------ GIVEN TEXT
Christopher Walken

Eclectic, Academy Award-winning actor Christopher Walken is known for a wide array of screen roles, from ‘The Deer Hunter’ and ‘A View to a Kill’ to ‘Hairspray’ and ‘Peter Pan,’ also having hosted ‘Saturday Night Live’ multiple times and serving as a music video icon.

Who Is Christopher Walken?

Actor Christopher Walken was born in Queens, New York, in 1943. Walken began working in the theater in his late teens, and by the early 1970s he had begun working in film. His breakthrough part came with Woody Allen's Annie Hall (1977), and he went on to win an Academy Award for his role in 1978's The Deer Hunter, cultivating a full body of work in the '80s. In 1991, he gained his first Emmy Award nomination for his work on Sarah, Plain and Tall. A revered thespian who's known to work constantly, Walken has taken on a variety of projects that include everything from the Steven Spielberg drama Catch Me If You Can (for which he earned another Oscar nomination), to the music video for Fatboy Slim's "Weapon of Choice."
------------
TASKS.
(1) Convert the listing lines into a JSON list of strings, one string per line and no blank lines, starting at the line that contains "Click the orange" and ending after the line that contains "coord(188,123)".
(2) Carry on the passage about Christopher Walken from its last sentence.
The listing that comes next is unrelated to the passage about Christopher Walken.
------ THE RECORDS
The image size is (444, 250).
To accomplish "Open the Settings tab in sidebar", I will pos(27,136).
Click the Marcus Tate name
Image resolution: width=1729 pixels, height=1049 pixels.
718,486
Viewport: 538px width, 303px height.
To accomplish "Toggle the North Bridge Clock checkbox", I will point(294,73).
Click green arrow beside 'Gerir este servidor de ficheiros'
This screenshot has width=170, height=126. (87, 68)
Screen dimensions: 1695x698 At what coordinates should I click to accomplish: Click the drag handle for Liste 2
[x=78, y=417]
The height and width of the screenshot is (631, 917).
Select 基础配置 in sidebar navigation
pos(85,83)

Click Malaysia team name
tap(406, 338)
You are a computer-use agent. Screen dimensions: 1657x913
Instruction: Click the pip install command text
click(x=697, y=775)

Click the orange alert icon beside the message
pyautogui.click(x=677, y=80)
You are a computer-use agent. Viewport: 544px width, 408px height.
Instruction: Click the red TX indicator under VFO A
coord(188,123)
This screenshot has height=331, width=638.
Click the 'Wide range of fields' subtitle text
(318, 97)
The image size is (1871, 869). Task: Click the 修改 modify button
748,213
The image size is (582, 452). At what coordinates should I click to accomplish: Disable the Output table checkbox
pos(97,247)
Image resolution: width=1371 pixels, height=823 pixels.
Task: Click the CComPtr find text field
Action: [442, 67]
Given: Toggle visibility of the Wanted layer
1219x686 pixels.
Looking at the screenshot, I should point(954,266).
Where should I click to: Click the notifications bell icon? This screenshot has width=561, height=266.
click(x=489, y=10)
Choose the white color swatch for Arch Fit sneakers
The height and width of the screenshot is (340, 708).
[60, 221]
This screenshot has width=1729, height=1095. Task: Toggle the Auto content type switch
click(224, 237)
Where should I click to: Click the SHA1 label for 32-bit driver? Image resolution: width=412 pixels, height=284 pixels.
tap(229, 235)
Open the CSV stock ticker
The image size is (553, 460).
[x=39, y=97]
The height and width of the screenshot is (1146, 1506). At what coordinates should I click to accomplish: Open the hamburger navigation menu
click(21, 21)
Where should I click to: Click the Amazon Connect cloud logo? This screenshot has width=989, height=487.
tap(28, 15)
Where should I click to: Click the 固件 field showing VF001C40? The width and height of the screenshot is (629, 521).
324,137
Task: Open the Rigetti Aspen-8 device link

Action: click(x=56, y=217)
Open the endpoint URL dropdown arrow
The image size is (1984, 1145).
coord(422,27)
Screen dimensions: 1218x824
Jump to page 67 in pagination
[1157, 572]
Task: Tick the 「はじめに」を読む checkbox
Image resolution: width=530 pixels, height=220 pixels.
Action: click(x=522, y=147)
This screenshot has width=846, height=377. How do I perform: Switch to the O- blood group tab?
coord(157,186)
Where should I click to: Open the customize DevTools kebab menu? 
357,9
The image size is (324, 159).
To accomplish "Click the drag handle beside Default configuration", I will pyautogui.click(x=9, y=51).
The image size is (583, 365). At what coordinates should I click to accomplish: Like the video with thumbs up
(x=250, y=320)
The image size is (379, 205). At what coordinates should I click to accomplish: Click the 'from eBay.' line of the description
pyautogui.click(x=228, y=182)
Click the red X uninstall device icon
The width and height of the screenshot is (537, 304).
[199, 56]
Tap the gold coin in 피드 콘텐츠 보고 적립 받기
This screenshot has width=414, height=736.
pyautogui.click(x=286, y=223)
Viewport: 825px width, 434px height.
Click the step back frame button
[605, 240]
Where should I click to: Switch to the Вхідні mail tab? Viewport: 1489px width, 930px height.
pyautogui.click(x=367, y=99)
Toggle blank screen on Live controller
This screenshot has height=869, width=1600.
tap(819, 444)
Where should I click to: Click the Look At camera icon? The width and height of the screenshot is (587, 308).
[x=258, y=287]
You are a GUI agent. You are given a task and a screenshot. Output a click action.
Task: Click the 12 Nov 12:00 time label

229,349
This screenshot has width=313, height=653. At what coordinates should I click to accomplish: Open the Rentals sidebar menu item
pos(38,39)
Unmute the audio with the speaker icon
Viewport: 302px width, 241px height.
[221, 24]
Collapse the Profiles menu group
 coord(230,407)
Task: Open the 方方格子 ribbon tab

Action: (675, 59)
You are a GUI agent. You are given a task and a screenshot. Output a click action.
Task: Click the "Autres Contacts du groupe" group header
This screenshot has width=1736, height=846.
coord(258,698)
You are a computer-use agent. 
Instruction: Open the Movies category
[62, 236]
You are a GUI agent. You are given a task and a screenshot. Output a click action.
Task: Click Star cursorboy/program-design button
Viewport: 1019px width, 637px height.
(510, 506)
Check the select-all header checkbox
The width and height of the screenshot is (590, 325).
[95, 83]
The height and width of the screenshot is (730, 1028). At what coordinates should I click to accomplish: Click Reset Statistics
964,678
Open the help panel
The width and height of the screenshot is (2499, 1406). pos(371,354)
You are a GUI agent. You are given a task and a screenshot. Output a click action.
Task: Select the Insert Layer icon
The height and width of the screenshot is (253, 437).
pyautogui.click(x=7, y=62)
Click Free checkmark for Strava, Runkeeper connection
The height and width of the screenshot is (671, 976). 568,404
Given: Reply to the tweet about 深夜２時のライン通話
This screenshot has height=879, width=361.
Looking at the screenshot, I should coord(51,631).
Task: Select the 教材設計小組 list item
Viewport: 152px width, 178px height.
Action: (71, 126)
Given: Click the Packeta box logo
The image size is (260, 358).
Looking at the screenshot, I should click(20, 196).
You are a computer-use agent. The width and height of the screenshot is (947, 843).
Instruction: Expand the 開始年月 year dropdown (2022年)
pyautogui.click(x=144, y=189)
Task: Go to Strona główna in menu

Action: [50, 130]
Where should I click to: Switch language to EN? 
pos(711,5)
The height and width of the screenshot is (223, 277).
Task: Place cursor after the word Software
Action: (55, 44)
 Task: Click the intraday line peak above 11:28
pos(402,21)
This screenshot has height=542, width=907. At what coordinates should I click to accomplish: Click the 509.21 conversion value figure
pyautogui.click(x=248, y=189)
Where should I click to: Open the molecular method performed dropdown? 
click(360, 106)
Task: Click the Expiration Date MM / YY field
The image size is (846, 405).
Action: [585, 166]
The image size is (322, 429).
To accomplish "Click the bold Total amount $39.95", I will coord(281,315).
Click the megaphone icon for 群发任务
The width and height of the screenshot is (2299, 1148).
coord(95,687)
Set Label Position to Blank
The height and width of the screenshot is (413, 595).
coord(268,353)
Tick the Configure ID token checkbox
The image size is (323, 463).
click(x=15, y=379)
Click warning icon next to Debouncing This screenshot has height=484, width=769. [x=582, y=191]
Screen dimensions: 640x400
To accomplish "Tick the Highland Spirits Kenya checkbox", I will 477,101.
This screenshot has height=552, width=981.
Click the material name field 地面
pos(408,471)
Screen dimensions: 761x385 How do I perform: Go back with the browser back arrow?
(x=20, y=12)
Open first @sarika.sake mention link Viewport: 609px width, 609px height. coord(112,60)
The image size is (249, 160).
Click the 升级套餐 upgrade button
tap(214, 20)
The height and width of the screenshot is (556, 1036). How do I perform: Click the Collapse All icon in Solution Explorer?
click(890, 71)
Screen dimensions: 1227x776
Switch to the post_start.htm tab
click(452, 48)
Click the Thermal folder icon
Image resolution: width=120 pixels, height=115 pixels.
------------
FINAL ANSWERS.
(1)
[
  "Click the orange alert icon beside the message",
  "pyautogui.click(x=677, y=80)",
  "You are a computer-use agent. Viewport: 544px width, 408px height.",
  "Instruction: Click the red TX indicator under VFO A",
  "coord(188,123)"
]

(2)
Oscar for 'The Deer Hunter'

Walken delivered a gut-wrenching performance in 1978's The Deer Hunter, co-starring Robert De Niro and Meryl Streep. Directed by Michael Cimino, the film followed the impact of the Vietnam War on a group of friends from a small town. Walken's character goes through a brutal transformation during the course of the movie, starting out as a laid-back steelworker and ending as a man tormented by memories of his time in a prisoner-of-war camp. For his efforts, Walken won the Academy Award for Best Supporting Actor.

Death of Natalie Wood

Walken experienced turbulence in his personal life a few years later as a guest on the boat of actress Natalie Wood and her husband, Robert Wagner. On November 29, 1981, Wood drowned while the boat was moored off Catalina Island in California. Walken and Wood were working together on what proved to be her final film, the science-fiction thriller Brainstorm (1983).

Although the drowning was ruled an accident, suspicions about foul play fueling the actress's death continued to linger. The case was reopened in 2011, and in 2018, Wagner was named a "person of interest," though there seemed to be no additional questions about Walken's involvement.

Early Performer

Ronald Walken, better known by the pseudonym Christopher Walken, was born on March 31, 1943, in Queens, New York. A performer since the age of 3, Walken started out as a dancer, taking lessons as a child. "It was very typical for people—and I mean working-class people—to send their kids to dancing school. You'd learn ballet, tap, acrobatics, usually you'd even learn to sing a song," he later explained to Interview magazine.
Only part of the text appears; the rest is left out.